You know the entrepreneur who can fix anything on the place with the materials at hand? That’s Proctor-based Carris Reels Inc., only on a different scale. Although the premise of the reel company is simple (“we make squares into circles,” as CEO Dave Ferraro puts it) there are parts involved, and most of those parts are made at one of the company’s premises.
The wire and cable reel company makes the long bolts that hold its reels. It does its own shipping with its fleet of six trucks, which the company services in its own garage.
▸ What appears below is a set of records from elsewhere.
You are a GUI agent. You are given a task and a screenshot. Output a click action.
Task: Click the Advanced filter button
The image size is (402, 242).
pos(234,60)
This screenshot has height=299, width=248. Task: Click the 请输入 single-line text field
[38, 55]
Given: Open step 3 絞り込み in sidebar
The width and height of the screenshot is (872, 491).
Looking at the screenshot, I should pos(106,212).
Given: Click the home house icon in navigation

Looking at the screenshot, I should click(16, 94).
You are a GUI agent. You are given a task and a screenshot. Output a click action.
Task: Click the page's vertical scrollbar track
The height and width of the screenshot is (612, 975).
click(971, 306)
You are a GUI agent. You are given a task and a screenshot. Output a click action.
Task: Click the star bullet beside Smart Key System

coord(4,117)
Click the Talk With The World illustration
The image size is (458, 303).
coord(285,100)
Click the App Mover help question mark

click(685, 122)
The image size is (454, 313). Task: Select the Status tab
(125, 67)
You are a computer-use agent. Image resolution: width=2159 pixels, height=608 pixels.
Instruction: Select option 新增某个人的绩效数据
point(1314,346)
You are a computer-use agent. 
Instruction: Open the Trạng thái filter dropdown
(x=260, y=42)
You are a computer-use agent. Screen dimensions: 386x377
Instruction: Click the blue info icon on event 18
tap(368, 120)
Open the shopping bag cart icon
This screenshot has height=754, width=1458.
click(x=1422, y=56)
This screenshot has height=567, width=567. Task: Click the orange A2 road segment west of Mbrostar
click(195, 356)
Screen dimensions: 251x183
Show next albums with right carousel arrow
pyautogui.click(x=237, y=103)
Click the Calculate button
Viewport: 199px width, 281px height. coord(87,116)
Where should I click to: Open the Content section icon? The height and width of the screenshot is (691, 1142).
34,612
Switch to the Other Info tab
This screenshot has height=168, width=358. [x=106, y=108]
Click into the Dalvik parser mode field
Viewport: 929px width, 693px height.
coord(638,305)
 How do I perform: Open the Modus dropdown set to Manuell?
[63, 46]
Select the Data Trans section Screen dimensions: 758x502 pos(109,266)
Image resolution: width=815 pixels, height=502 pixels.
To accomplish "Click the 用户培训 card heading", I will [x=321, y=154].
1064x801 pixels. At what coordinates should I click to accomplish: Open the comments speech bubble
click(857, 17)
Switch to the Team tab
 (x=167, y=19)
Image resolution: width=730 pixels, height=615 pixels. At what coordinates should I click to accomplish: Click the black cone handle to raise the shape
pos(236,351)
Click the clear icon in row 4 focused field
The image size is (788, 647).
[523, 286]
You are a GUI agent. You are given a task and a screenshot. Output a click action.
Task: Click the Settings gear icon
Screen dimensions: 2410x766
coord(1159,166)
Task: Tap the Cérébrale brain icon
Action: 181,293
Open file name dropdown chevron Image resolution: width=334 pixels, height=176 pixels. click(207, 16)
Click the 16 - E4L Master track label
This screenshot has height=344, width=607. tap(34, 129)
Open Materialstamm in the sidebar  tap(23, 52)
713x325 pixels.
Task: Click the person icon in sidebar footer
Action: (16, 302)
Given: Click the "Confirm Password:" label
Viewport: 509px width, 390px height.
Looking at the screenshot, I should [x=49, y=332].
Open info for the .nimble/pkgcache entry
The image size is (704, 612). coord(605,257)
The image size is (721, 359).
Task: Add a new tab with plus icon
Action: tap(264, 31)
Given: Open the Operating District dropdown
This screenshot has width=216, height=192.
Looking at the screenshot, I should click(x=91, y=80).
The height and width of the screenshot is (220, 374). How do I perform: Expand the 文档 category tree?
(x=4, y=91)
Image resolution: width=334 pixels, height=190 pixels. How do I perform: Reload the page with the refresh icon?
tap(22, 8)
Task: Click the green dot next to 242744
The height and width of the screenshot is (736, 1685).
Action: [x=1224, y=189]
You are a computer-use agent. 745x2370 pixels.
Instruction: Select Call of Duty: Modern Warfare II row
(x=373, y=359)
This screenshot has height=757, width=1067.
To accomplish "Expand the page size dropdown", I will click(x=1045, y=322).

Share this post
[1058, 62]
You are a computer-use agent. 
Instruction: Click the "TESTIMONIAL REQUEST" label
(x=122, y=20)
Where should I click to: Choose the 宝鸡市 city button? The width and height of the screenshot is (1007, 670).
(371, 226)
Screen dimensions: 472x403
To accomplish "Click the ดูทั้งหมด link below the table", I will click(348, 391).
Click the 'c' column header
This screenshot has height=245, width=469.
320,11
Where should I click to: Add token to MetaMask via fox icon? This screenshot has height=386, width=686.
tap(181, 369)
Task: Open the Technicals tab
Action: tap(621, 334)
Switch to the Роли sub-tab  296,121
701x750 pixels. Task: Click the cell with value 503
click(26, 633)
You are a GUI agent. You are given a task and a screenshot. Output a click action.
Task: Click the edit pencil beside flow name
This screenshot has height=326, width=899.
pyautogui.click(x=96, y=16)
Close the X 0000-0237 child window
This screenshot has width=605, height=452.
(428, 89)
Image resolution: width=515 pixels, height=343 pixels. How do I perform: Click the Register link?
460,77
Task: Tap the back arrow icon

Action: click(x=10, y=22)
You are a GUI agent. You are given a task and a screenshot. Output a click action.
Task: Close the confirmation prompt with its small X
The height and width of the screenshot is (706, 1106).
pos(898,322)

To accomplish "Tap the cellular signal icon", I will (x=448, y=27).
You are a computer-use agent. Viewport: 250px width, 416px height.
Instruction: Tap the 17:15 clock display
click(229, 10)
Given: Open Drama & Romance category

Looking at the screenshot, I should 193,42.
It operates a freight dispatch of sorts that enables it to fill the trucks on their return trips so they’re not running empty.
The company, with $140 million in annual revenues, owns plastic plants in Rutland, Virginia, Mexico and Texas where it makes the plastic parts for its spools, and a mill where it machines plywood for the wooden components. Research and development happens at the company’s Center Rutland facility. Pretty much the only big ingredient Carris Reels doesn’t own is the wood supply itself; that softwood comes from New England, Quebec and Arkansas. Even the ownership of the company happens in-house; Carris Reels is structured through an Employee Stock Ownership Plan, or ESOP. “We have a governance model where we try to give our employees as much say in decision-making in how we run our company as we can,” said Ferraro.
Carris Reels was founded in Rutland in 1951 by Henry Carris, who passed the company to his son, Bill Carris, in 1981. It was the idea of Bill Carris — now chairman of the board — to convert the company to employee ownership, said Ferraro. One hundred percent of the company’s wealth is owned by the employees.